**Task instructions:**
State the number of lines below in which the word "agent" appears. Nothing else belongs in the answer.

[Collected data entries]
-*-*-

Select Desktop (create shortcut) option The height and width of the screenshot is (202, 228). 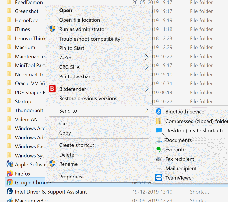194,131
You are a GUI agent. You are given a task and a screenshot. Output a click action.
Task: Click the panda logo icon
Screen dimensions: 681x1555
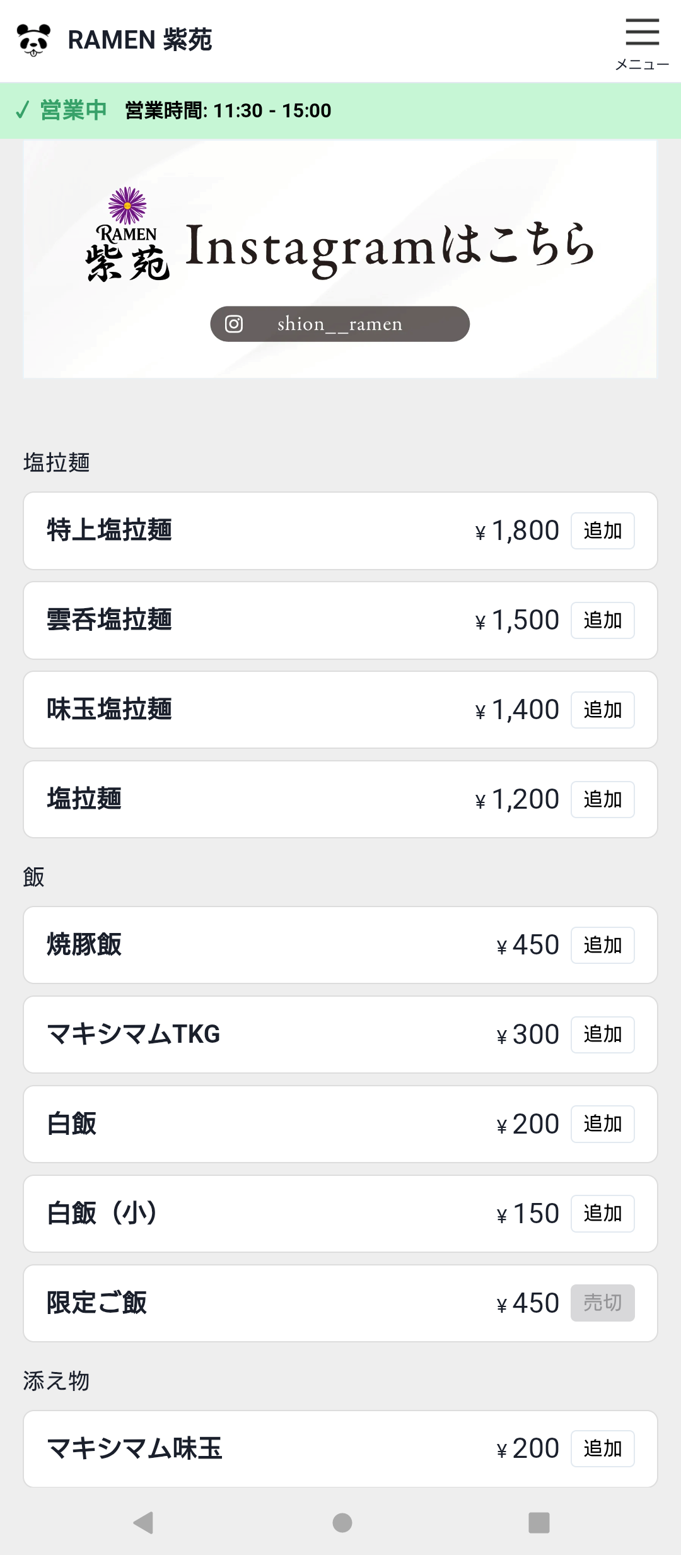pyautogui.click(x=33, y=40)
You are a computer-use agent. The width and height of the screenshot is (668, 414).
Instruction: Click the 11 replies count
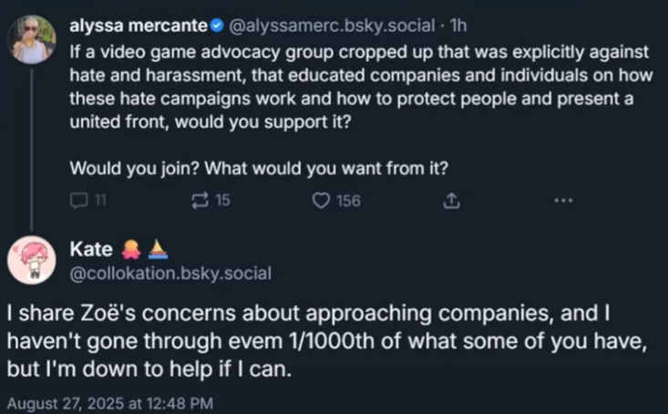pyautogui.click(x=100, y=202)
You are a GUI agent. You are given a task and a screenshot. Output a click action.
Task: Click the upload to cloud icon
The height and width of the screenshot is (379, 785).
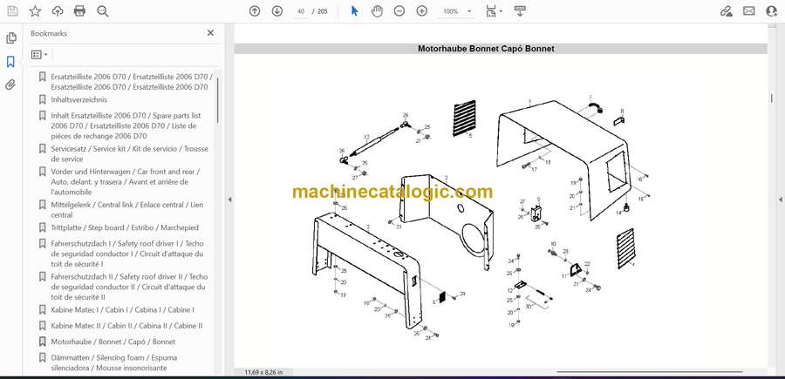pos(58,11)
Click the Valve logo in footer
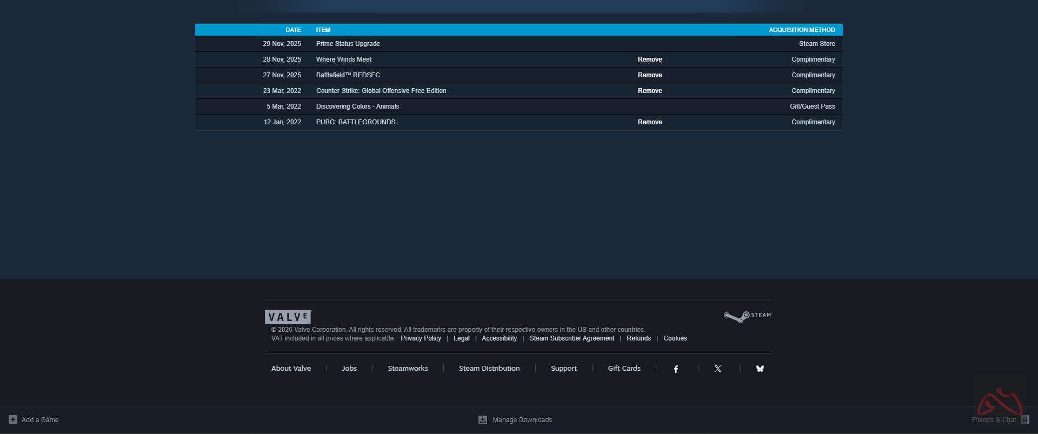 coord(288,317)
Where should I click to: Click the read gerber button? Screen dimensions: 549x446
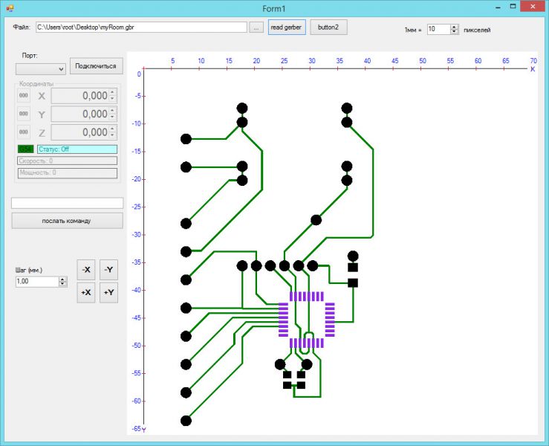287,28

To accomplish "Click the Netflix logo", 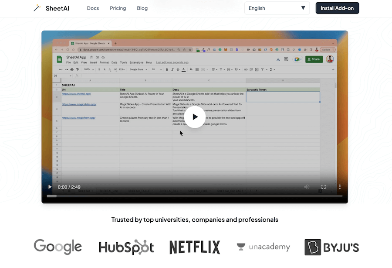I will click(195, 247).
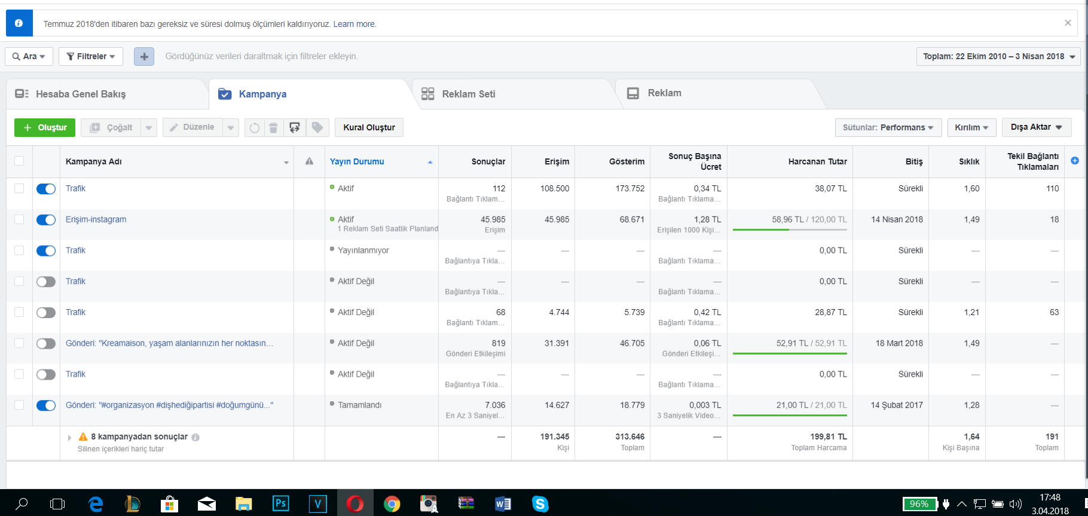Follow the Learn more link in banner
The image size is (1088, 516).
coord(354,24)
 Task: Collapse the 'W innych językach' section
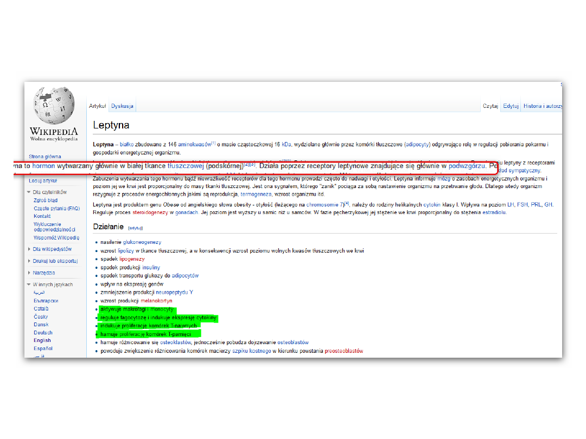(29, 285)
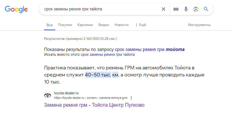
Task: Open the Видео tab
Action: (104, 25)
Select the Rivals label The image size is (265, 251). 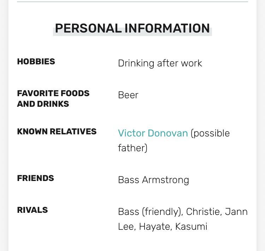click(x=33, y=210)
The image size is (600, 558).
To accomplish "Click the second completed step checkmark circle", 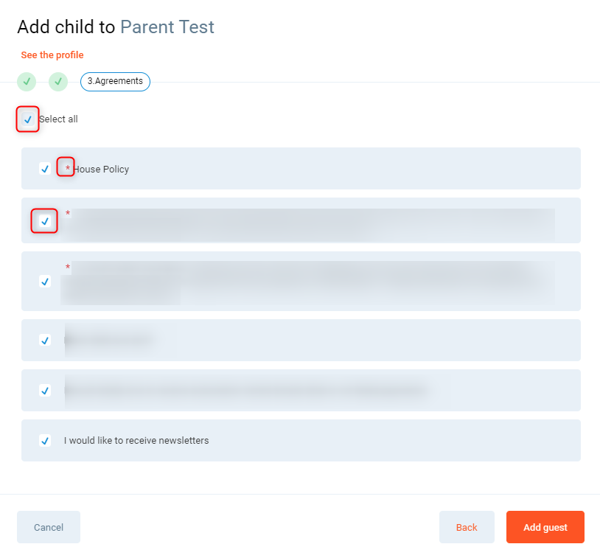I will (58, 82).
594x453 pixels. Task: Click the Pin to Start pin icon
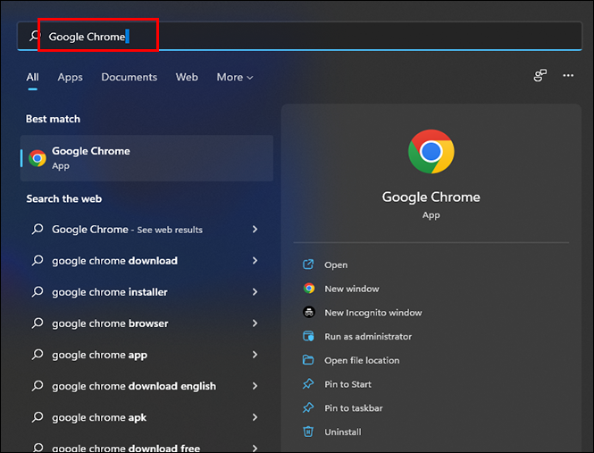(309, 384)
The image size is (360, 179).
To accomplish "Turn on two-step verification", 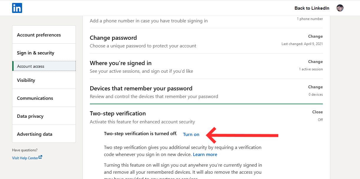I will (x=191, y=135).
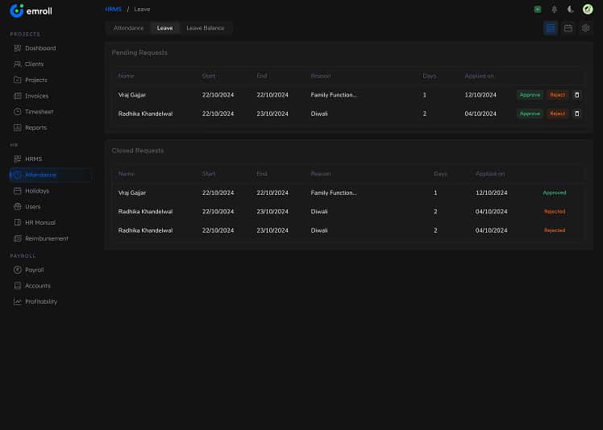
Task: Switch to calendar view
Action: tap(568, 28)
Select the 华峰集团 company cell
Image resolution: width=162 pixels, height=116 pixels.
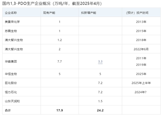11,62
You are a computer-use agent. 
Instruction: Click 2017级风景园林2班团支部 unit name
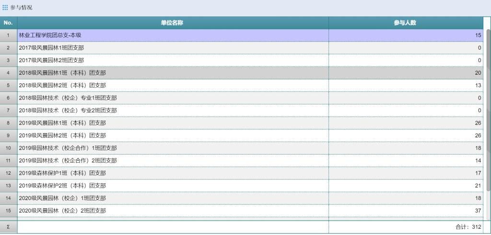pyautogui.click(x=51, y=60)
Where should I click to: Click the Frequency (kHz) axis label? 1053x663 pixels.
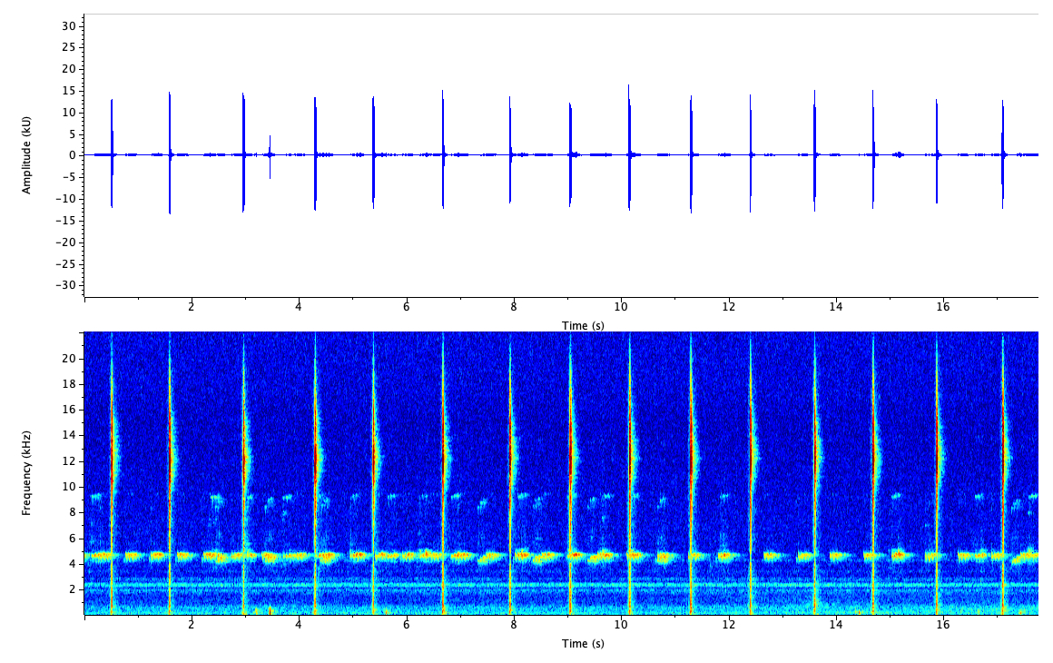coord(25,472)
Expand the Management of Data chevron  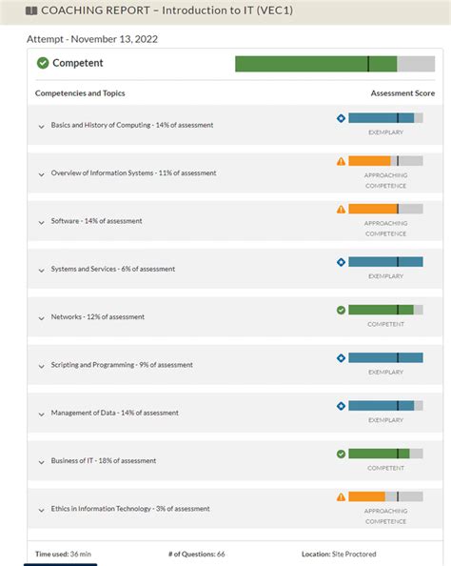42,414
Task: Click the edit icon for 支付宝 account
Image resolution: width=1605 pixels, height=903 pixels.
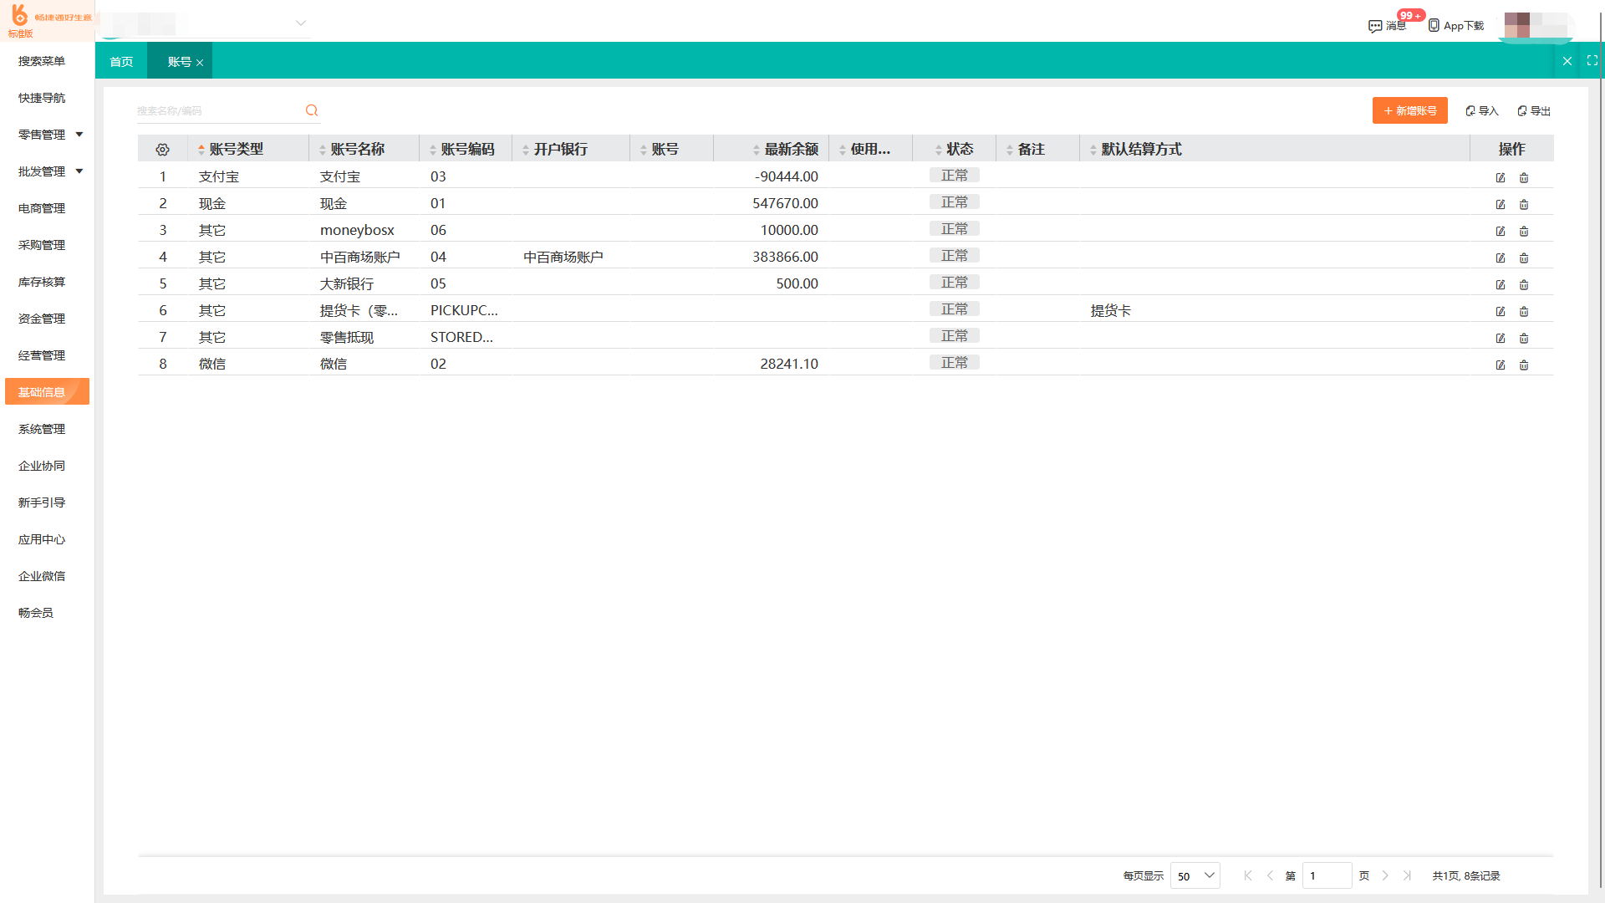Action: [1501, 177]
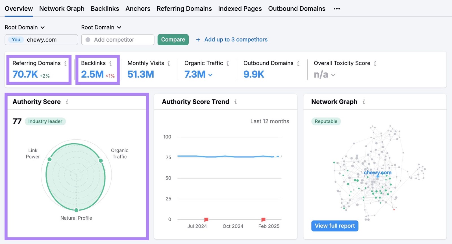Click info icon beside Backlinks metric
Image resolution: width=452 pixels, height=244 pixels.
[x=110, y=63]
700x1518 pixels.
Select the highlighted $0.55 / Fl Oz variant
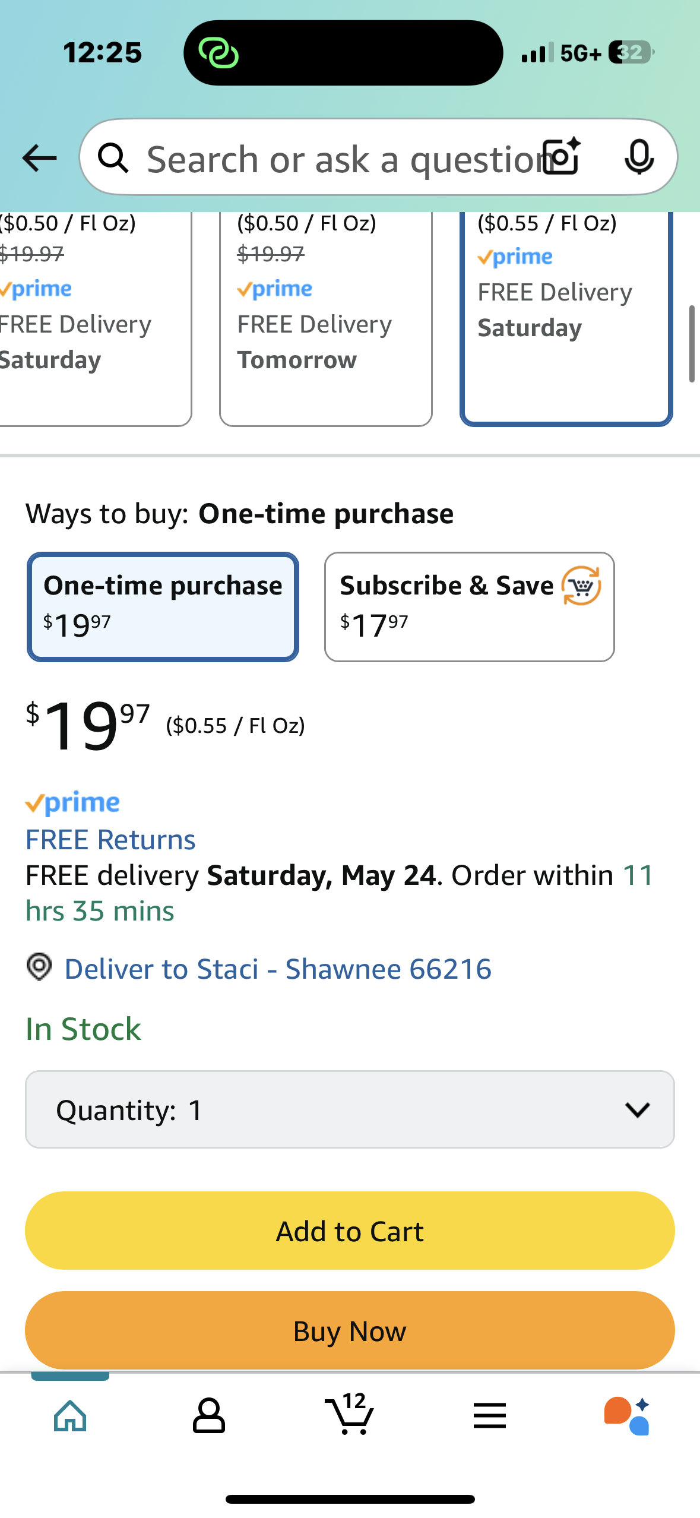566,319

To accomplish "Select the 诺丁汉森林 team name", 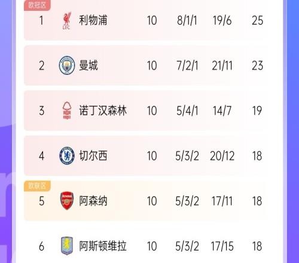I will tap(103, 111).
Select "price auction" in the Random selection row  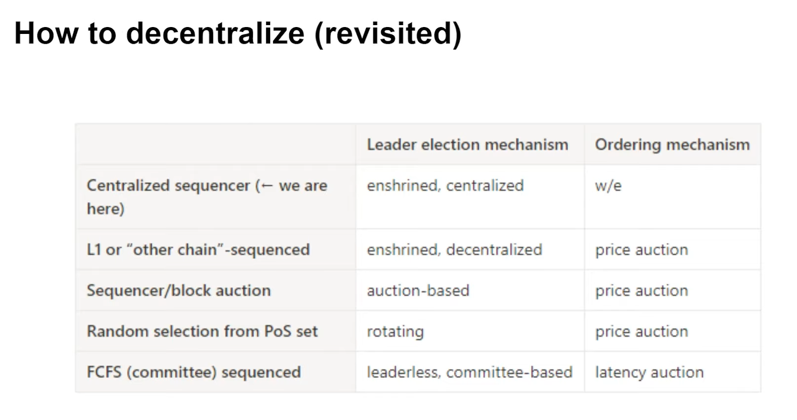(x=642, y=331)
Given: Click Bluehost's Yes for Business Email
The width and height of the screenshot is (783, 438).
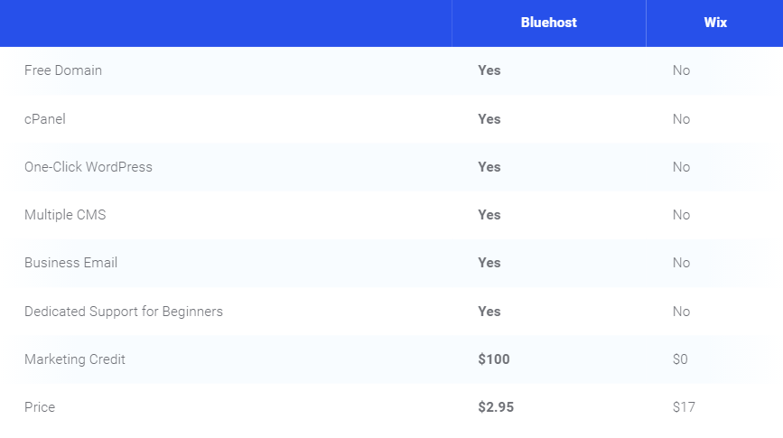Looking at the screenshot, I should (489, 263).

-*-*-

**Written answer:**
4